Ok, let’s look at microformats and the challenges they face. De facto data standards for calendar events, contact information and addresses (courtesy of the Microsoft Office monopoly and the USPS) have been around forever, but have not received anywhere near the adoption of RSS online. Is the hcard, really any different than the vcard?

  • Value thresholds for users: Users don’t get behavior changing benefit from 1 or 2 sites that use hcalendars, hcards or hreviews. Sure, an hcard might make it easier for a user to add to their address book, but it won’t fundamentally change the way the user interacts online. Any developers that want to create utilities for users, will need to support unformatted data as well, unless there are tons of sites publishing to the standard. There will be no community of users demanding the implementation of microformats.
  • Default settings - too much work: Microformats are all about providing structure. In order for publishers to adopt the microformats they’ll need to do extra work. They can’t write a standard blog entry that’s a review, it will have to be something different. Same thing if they’re announcing an event or providing their contact info.
  • Value thresholds for publishers: Unless tons of users (or tons of other websites) are using the microformats, publishers have little incentive to publish to microformats (or any other sort of pre-defined standard). For example, we implemented hreview microformats at Judy’s Book, and they have had absolutely no impact on our business. We’ve gotten great distribution of our reviews, but microformats haven’t played a role in that. At all.

A critical mass of users consuming microformats isn’t likely to form. They aren’t going to change their behavior because www.joesautobody.com uses hreviews, hcards or hcalendars. Firefox 3 is looking at ways to enable users to use microformats within the browser experience, but even the use cases addressed in this post are really edge cases that hit a user once a week at best.

Publishers aren’t going to do the extra work without any direct benefit to themselves (happier users, more users, etc.)

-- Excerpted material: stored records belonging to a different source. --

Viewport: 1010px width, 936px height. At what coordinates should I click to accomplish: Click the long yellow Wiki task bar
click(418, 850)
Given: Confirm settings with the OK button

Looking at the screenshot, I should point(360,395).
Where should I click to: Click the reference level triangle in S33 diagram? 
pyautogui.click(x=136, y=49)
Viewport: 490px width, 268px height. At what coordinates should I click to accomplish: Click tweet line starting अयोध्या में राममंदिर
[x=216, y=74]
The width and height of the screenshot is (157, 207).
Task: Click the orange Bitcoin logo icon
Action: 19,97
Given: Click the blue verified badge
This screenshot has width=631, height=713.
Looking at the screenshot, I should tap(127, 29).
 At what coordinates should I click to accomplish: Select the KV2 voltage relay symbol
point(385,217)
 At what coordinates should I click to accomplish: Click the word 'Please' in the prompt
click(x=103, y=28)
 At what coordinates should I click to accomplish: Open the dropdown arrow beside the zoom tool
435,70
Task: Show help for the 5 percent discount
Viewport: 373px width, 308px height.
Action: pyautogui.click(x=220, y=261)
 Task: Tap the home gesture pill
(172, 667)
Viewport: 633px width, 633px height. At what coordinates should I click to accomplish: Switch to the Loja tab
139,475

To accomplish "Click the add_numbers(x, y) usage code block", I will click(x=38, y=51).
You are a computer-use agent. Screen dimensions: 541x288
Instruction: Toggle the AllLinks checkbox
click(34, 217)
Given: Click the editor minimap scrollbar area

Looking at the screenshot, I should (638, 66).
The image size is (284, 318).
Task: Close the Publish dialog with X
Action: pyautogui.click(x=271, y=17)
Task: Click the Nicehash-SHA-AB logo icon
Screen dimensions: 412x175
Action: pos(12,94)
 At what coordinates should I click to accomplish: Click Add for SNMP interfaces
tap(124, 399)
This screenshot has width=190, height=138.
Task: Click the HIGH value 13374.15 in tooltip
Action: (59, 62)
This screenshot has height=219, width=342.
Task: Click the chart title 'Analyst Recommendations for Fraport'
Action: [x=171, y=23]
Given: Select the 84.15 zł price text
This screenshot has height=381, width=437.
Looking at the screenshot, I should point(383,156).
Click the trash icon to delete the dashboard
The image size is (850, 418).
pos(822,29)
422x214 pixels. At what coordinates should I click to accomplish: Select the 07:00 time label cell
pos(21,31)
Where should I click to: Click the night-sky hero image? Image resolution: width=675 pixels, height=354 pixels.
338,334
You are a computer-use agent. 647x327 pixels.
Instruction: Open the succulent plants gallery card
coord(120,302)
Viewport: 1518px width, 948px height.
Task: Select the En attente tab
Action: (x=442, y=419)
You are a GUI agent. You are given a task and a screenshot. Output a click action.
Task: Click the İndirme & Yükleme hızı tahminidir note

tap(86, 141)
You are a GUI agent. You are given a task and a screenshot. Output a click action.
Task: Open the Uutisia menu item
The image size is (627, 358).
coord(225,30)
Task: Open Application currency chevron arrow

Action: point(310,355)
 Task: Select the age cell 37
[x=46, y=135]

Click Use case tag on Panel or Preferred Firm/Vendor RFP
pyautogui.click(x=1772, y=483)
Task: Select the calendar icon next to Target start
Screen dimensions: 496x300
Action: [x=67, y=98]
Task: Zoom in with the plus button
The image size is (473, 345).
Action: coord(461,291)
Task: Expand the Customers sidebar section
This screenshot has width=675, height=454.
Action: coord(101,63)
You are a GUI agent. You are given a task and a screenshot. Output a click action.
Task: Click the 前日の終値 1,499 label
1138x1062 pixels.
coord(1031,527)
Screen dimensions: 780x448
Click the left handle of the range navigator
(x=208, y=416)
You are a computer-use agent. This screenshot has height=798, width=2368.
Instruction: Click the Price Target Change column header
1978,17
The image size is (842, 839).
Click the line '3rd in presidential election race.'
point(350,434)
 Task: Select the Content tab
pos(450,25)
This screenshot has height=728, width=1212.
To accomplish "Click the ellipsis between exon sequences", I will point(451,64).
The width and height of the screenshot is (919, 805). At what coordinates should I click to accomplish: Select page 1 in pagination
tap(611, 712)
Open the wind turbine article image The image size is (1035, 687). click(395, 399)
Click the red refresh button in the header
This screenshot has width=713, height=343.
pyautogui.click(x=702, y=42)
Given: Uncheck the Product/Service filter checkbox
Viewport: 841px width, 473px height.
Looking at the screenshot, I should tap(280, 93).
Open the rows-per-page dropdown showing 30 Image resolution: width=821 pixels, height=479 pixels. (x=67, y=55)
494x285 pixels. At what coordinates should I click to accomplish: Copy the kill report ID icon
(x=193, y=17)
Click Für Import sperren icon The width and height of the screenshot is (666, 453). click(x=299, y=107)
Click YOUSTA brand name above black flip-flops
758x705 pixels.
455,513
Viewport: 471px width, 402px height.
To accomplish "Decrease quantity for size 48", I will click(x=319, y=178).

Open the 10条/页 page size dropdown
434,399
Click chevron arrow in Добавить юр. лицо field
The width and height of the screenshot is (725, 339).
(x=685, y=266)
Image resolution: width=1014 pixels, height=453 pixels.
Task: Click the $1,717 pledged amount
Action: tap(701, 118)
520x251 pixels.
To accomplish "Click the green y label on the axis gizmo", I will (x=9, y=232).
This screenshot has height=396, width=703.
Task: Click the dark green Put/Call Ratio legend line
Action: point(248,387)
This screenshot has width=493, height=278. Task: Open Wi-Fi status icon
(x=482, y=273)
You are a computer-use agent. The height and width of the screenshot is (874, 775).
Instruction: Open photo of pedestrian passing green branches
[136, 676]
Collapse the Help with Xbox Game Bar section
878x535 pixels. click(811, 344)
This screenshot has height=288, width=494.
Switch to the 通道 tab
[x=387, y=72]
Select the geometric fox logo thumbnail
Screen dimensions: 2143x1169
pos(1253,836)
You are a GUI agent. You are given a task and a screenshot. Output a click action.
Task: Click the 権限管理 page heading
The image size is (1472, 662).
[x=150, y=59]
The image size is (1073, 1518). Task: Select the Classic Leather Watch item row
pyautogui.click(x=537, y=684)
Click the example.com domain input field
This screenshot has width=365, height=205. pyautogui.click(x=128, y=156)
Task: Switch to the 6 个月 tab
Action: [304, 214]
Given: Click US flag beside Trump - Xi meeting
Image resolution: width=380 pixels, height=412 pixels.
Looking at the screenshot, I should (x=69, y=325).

So, is the Semantic Web DOA?

I don’t think so. I just think it will unfold very differently than conventional wisdom expects. Publishers won’t adopt the standards. Aggregators will build an audience, define (maybe adopt) the standards and then drive adoption to smaller publishers hoping to access the audience of the aggregators.


Vertical Search, Google Base & Intelligent Agents


Method 1: A big player defines a standard. Google, Yahoo and Ask have incorporated Judy’s Book’s reviews into their local products. Google and Yahoo defined their own formats, and since we wanted our reviews there, we published to those standards. We’ve received substantial traffic from those relationships, but they had nothing to do with microformats, the semantic web or other industry standards. If the major players define a format and allow any site to submit their content, small sites will scramble over themselves to get their content in that format.

Hellooo Google Base. If Google starts sending search through Google Base content to websites, we’ll see a mass adoption of Google’s defined formats.

Combine this standard with APIs to access the content, and mashups will spring up everywhere. And, more sites will submit in the format.

Method 2: Intelligent Agents standardize the information.
Ask actually approached the problem differently, they crawled our web pages, determined our page structure and then extracted the reviews. This intelligent agent approach is far more powerful than the Google Base approach and I believe it is more likely to drive the creation of a semantic web.

Aggregators & ‘Intelligent Agents’ (Vertical Search) are already solving the hard problem of dealing with disparate data formats. Kayak for flights, CalendarData / Trumba for events, Yodlee for financial information, Trulia for real estate, and Dapper for data.

These services have directly addressed the ‘user and publisher’ value thresholds. They attempt to aggregate ALL of the information on a particular topic, without publishers having to do anything different. Finding reviews, contact info and calendar events out in the wild is a hard but not an intractable problem.

Not all of the information that these Agents find out in the wild will be deciphered. They’ll take an 80/20 approach and won’t get everything. But, as those aggregators gain traction and start shedding traffic to other sites, publishers will begin ‘review optimizing’ or ‘calendar optimizing’. They’ll optimize to whatever standards the aggregation sites require, much like happens with search optimizers today. And, it is only a matter of time before the Intelligent Agents open up via API so that mashups can form the world over.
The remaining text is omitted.